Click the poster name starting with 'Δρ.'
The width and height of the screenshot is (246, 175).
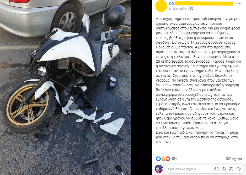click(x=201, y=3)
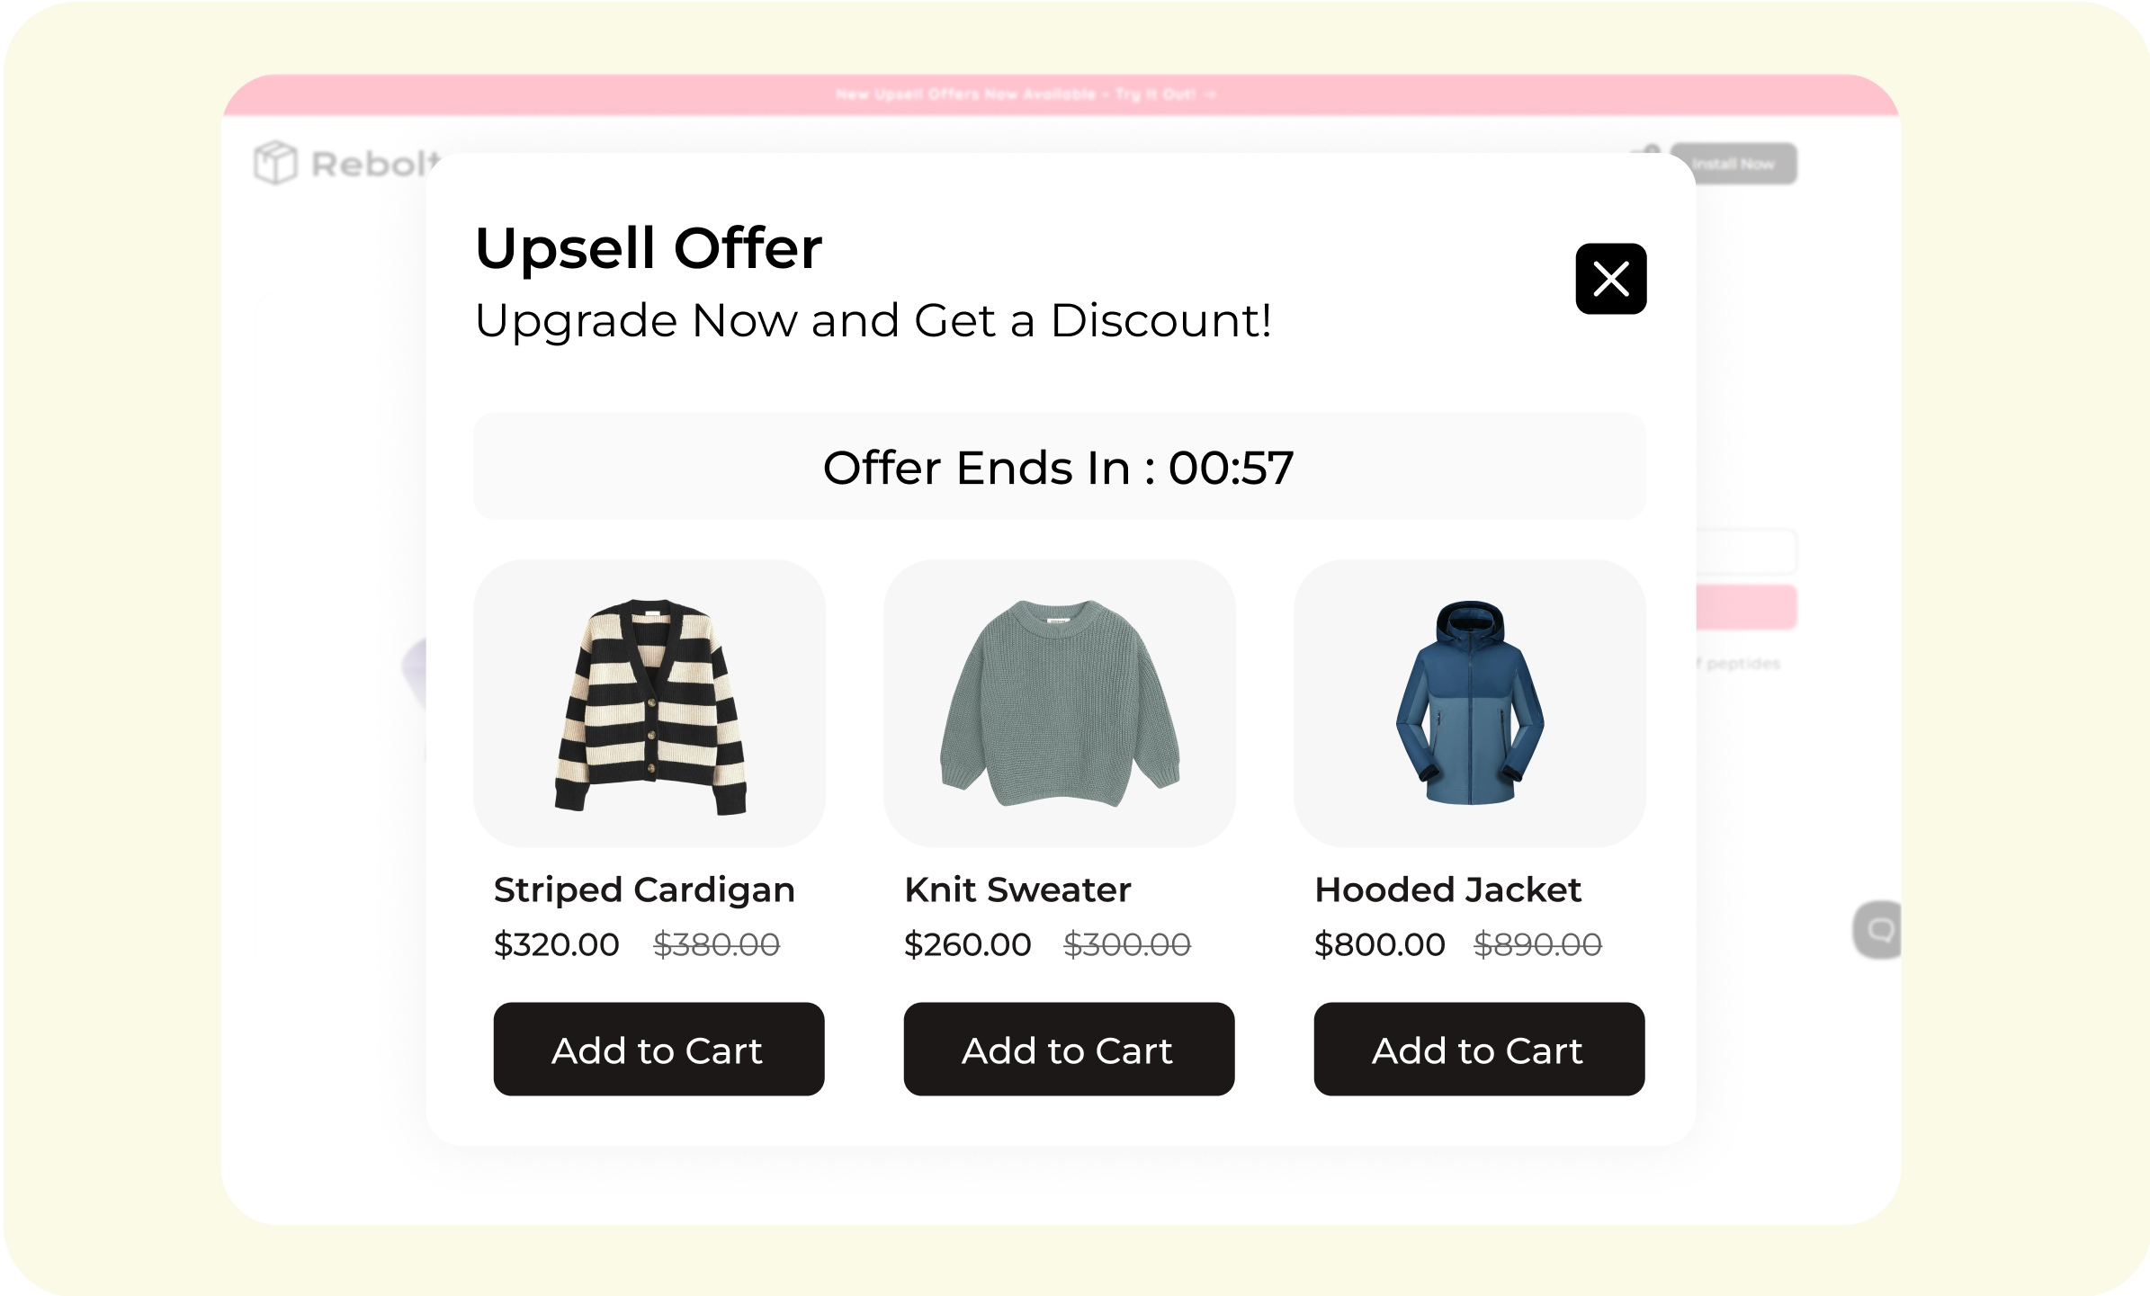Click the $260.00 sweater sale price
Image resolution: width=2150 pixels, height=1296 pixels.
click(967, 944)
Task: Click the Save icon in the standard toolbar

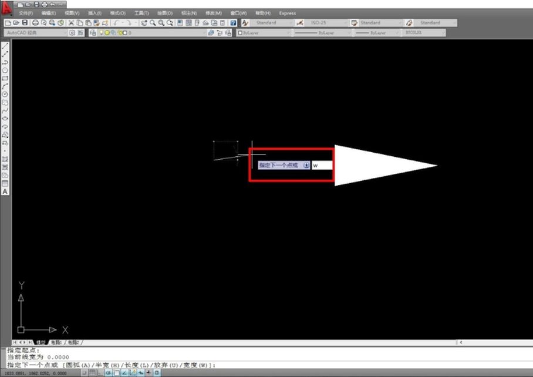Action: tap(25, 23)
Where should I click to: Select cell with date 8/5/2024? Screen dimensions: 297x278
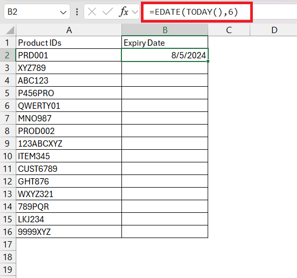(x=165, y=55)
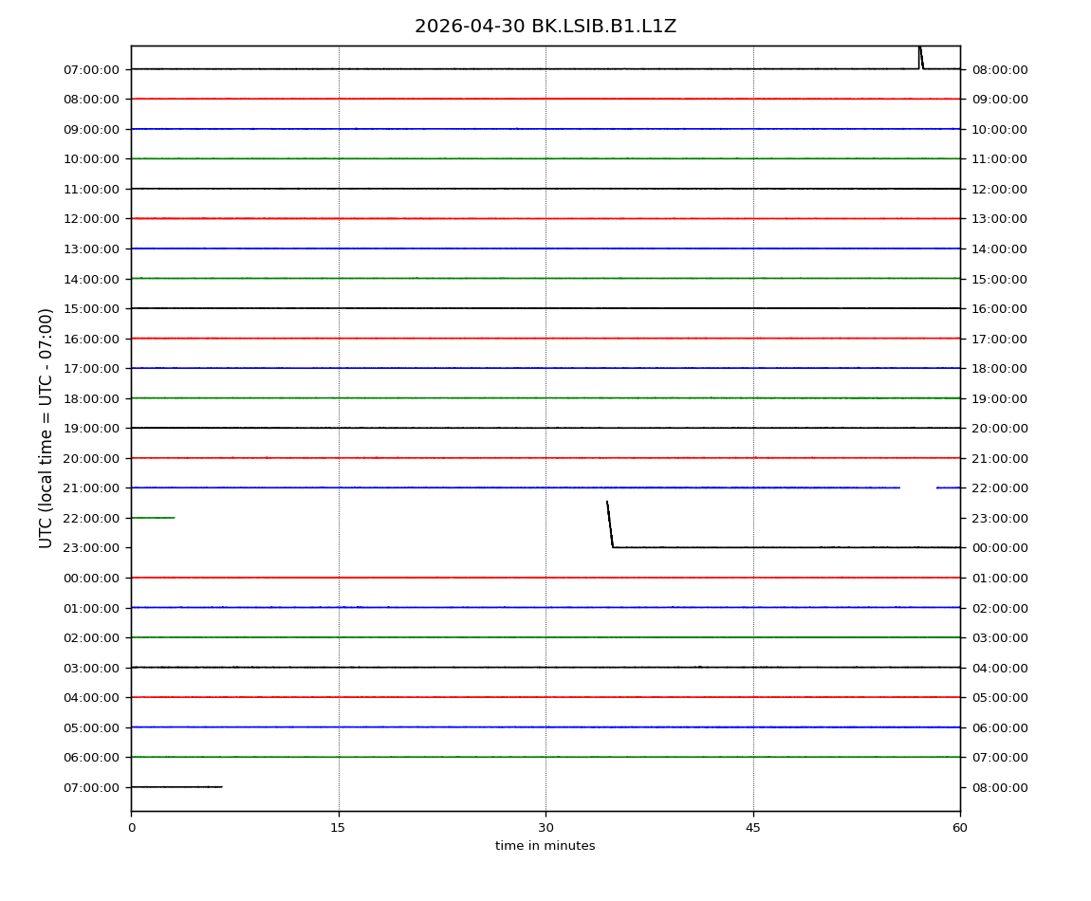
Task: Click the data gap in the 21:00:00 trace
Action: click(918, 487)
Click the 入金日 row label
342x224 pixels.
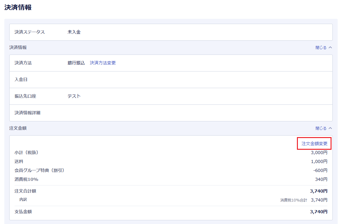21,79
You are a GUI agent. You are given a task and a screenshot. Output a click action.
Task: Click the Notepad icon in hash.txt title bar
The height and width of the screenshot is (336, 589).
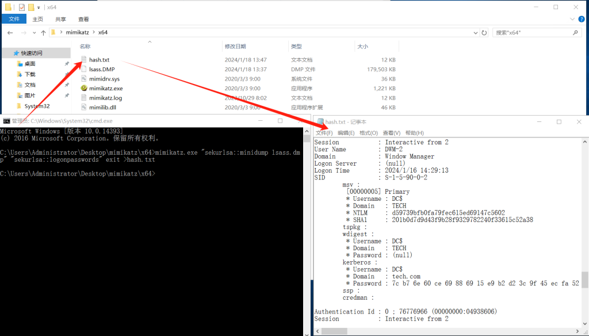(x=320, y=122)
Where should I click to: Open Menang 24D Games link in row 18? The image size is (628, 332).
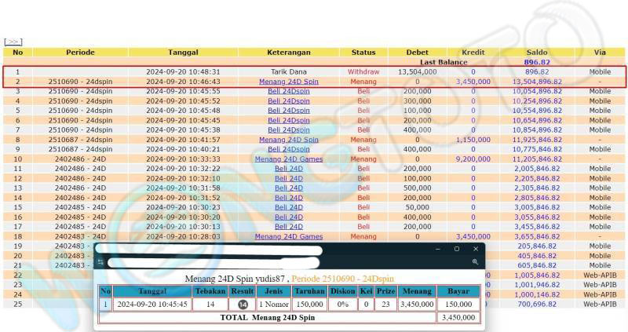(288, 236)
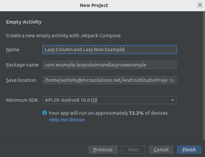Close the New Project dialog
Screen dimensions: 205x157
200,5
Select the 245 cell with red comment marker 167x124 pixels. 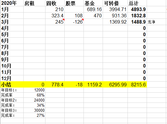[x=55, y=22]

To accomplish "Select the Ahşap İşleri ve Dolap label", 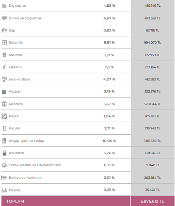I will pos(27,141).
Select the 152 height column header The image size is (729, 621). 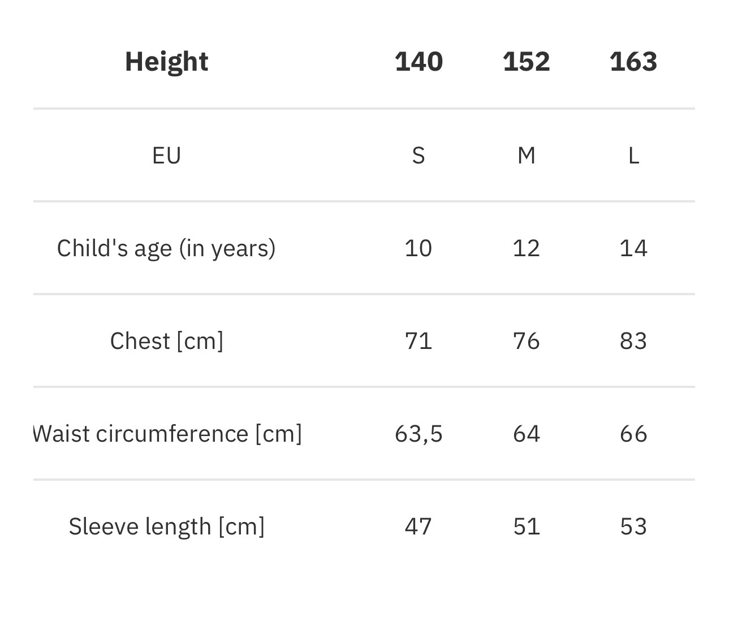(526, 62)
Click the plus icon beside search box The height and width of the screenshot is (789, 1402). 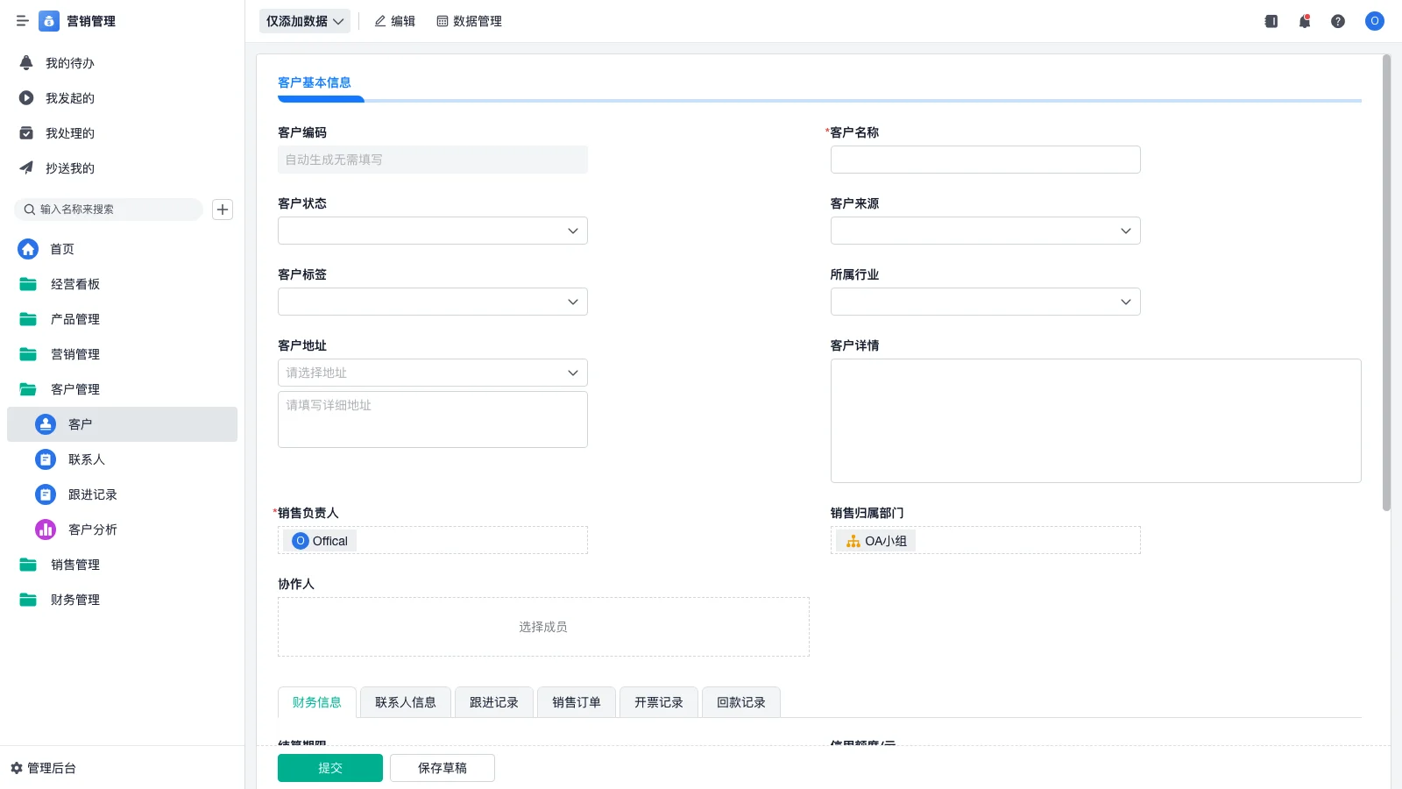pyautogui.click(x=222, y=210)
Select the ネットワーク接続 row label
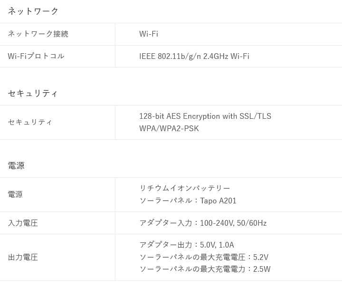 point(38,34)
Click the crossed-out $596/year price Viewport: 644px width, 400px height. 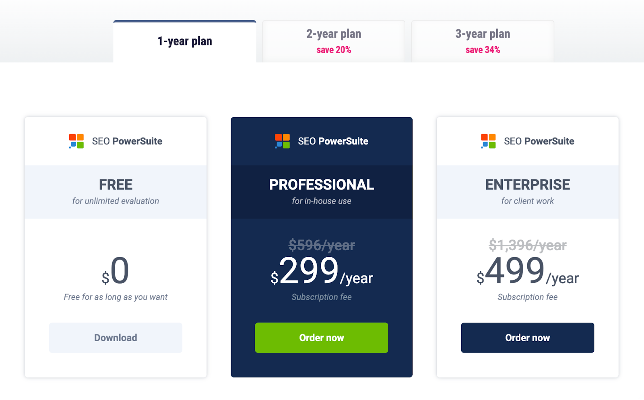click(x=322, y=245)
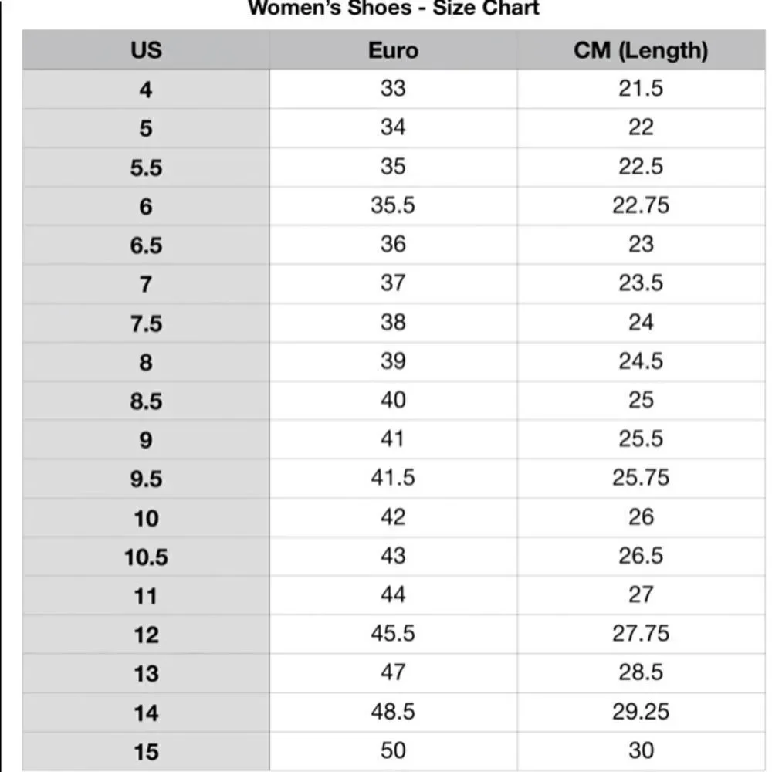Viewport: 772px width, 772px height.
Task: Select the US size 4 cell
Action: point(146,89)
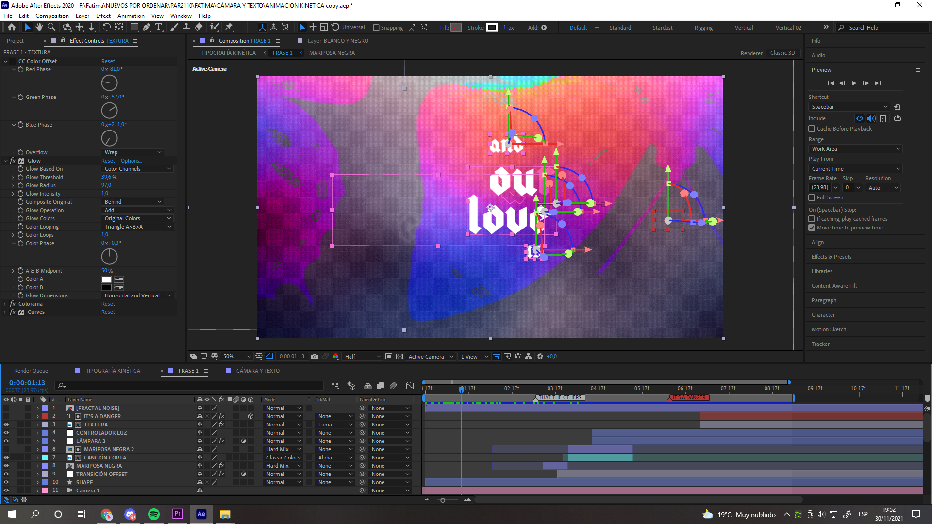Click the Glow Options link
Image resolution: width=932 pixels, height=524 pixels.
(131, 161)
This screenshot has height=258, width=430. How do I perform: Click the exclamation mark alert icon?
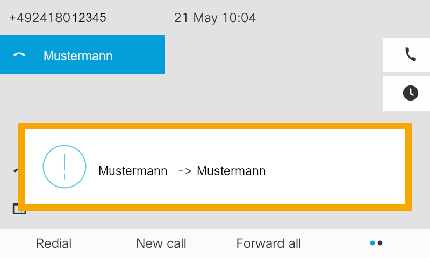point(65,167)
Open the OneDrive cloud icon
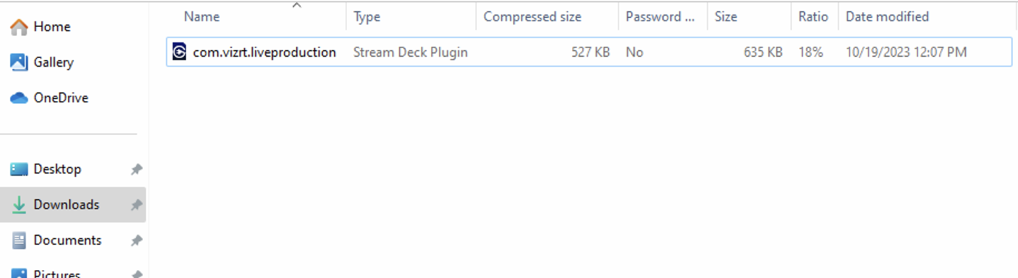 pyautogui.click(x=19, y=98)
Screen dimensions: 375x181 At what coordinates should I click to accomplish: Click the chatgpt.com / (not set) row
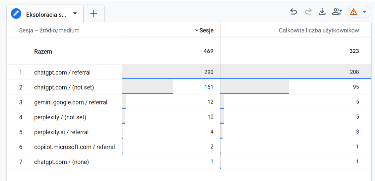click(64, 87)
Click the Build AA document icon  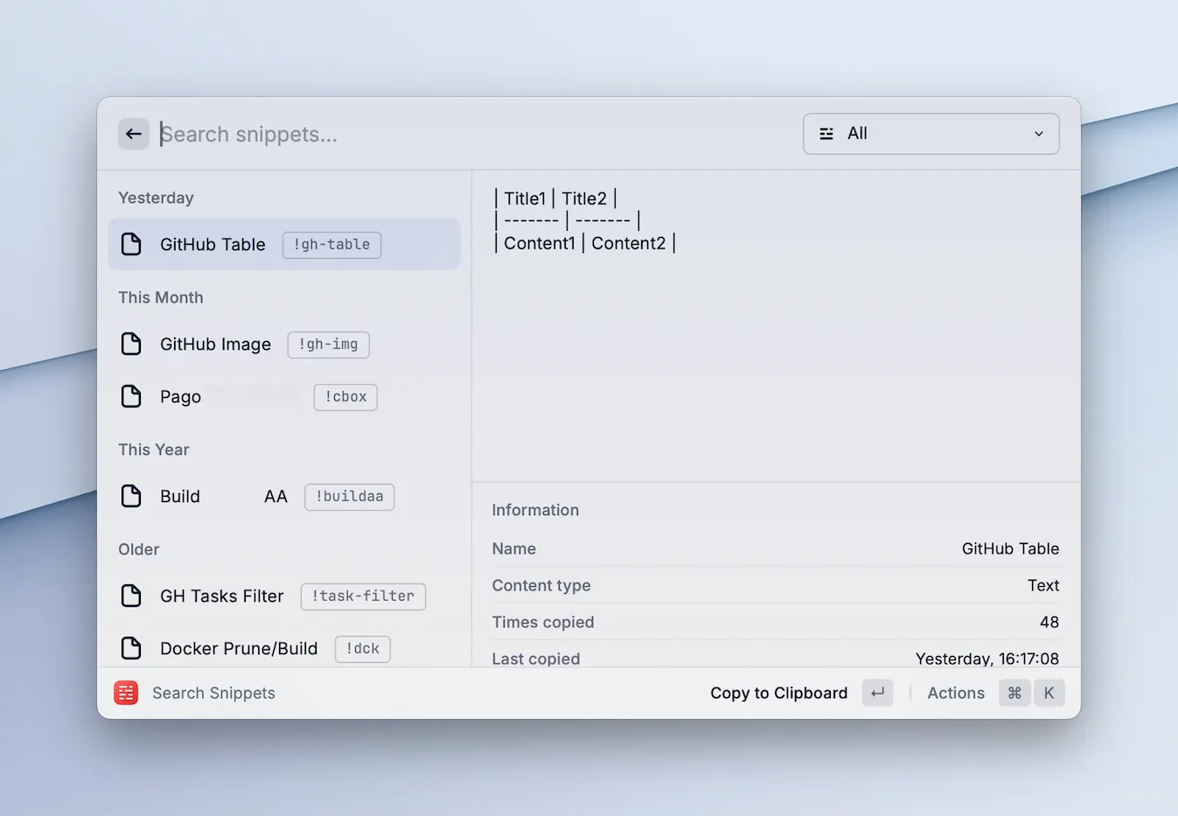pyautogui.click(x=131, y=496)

════

▶ _DIRECTIONS FOR THIS TASK_: Write out the part that opens with the first line and closes with the line containing "click(967, 944)", swapping "poster name" for "author name" and keeping everything else unchanged. Leave the pictures out.

▶ _EXERCISE OUTPUT_:
Click the author name starting with 'Δρ.'
The width and height of the screenshot is (246, 175).
click(x=201, y=3)
Click the $260.00 sweater sale price
Image resolution: width=2150 pixels, height=1296 pixels.
click(967, 944)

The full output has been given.